[TASK TO COMPLETE]: Where a line in the records below includes "advanced", pull that line out.
------ AVAILABLE DATA
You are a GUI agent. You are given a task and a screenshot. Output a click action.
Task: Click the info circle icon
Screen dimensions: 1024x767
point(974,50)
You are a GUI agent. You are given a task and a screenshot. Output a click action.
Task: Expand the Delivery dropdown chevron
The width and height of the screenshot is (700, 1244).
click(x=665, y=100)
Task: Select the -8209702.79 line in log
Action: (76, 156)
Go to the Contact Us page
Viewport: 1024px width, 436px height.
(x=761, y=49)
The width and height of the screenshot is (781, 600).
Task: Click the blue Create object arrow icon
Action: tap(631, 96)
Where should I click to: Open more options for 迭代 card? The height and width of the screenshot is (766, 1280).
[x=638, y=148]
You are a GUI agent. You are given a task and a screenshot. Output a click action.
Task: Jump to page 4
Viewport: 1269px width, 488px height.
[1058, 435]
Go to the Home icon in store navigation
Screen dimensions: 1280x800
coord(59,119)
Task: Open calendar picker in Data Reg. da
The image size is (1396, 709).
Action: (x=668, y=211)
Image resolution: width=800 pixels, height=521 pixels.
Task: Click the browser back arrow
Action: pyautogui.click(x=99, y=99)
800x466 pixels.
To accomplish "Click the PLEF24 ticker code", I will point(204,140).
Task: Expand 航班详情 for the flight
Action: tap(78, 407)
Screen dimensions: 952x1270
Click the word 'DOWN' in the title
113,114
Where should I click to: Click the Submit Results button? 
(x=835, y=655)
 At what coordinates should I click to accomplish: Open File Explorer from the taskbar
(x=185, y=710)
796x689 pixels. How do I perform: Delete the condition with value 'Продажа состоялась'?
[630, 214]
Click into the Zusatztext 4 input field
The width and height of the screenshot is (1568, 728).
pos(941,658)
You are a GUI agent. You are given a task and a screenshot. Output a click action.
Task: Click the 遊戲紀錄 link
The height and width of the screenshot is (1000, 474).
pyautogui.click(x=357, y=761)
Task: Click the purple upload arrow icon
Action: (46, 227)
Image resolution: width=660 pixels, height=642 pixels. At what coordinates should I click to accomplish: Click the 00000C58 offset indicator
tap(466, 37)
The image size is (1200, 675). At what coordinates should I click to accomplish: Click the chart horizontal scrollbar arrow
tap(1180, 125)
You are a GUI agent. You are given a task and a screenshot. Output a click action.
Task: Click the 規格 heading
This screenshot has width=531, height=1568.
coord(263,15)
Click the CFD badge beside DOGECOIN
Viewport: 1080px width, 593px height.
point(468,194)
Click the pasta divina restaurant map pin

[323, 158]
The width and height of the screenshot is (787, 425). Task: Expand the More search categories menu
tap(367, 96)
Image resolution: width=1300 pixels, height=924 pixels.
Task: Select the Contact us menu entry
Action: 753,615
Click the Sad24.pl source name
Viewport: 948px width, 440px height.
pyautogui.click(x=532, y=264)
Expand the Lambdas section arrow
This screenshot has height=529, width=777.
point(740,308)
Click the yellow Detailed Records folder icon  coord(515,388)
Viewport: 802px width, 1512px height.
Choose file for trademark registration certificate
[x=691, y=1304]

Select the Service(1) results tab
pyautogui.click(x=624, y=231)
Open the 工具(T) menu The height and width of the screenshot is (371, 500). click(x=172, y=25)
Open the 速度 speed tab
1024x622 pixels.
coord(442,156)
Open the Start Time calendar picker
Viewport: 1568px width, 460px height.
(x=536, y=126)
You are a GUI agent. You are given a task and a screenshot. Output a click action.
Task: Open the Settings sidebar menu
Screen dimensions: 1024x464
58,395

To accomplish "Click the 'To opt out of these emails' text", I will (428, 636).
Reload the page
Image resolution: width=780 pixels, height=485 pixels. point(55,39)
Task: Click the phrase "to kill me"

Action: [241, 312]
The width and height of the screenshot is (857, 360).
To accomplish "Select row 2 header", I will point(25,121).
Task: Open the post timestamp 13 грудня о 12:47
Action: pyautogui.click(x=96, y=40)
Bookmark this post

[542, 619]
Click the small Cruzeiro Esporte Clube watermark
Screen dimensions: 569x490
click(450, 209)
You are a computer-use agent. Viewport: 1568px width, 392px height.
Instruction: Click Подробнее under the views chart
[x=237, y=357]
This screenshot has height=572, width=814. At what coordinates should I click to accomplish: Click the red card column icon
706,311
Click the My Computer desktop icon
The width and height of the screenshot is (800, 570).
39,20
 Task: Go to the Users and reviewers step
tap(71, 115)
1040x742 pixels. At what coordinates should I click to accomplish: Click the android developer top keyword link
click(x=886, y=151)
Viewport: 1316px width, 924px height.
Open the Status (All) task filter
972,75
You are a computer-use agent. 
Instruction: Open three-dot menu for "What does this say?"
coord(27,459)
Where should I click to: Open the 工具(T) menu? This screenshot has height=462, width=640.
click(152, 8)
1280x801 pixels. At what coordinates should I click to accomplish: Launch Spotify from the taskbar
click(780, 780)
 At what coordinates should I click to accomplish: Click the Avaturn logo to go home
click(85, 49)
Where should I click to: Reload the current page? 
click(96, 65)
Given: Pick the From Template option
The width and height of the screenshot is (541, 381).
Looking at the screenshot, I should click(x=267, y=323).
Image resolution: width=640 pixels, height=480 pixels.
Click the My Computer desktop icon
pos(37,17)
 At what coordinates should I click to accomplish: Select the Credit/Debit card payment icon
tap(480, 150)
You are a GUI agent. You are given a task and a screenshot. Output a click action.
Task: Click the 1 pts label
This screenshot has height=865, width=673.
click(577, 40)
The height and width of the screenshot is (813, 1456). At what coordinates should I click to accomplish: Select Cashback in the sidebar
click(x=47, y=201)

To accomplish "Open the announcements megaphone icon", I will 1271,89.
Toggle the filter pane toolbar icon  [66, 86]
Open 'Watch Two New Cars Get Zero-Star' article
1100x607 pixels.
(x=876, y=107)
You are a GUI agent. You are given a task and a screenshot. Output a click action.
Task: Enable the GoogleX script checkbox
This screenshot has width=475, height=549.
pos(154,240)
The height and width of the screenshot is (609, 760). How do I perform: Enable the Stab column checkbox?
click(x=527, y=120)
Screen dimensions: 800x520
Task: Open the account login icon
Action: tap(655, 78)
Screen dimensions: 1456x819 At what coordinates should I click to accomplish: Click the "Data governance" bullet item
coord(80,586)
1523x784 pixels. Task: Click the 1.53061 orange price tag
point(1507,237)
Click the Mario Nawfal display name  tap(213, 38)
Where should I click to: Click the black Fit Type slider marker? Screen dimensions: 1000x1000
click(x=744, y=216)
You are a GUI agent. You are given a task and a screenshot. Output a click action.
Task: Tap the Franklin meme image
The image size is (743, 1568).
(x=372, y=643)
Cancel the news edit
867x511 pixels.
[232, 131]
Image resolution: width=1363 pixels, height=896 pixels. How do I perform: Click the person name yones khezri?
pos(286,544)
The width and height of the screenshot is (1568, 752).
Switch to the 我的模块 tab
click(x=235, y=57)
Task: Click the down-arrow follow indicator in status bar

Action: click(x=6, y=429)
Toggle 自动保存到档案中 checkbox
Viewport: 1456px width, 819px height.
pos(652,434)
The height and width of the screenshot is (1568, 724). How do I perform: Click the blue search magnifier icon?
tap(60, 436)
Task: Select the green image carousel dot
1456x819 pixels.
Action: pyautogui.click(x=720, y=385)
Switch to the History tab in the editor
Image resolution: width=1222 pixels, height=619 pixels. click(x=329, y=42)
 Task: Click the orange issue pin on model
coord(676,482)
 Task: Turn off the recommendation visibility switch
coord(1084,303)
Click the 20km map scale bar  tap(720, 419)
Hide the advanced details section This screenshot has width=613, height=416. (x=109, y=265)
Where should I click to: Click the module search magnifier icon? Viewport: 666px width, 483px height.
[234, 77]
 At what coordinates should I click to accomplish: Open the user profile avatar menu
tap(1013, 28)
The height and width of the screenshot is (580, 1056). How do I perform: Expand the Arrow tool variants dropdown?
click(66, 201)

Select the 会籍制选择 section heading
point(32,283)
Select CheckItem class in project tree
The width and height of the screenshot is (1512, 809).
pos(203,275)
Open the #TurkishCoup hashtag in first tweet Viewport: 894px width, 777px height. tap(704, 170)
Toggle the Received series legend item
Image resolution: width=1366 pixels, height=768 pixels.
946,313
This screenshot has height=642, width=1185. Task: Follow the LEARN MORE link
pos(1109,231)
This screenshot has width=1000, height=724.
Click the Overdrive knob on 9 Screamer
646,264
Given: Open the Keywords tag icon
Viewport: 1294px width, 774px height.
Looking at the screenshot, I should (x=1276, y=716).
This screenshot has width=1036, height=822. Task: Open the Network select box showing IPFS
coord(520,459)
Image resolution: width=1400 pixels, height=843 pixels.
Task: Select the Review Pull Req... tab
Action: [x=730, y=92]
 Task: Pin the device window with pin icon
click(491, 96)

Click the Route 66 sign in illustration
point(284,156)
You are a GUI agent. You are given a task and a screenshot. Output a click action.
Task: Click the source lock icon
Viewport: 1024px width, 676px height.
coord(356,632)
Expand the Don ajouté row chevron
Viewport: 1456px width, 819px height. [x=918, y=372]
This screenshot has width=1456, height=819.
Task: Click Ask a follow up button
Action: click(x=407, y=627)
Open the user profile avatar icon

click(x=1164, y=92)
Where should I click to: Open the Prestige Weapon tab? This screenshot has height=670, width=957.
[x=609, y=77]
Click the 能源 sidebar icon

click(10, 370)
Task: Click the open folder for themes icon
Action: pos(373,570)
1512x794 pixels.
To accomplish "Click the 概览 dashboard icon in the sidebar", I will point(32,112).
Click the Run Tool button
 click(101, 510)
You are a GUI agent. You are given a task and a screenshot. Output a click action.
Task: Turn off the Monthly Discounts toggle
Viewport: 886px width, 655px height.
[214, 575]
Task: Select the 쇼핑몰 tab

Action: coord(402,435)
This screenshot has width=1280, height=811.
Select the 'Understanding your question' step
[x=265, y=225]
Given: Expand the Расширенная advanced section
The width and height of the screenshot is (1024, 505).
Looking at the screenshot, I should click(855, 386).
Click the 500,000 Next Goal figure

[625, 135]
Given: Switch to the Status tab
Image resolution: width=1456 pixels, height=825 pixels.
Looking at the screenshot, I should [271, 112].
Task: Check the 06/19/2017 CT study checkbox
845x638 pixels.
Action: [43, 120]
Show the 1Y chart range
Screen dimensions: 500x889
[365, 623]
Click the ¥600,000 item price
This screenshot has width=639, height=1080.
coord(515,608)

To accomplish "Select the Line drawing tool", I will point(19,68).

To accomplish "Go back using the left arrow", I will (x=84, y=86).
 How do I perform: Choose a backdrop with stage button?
------------
[FINISHED TASK]:
Hide the advanced details section This screenshot has width=613, height=416. (x=109, y=265)
Given: Expand the Расширенная advanced section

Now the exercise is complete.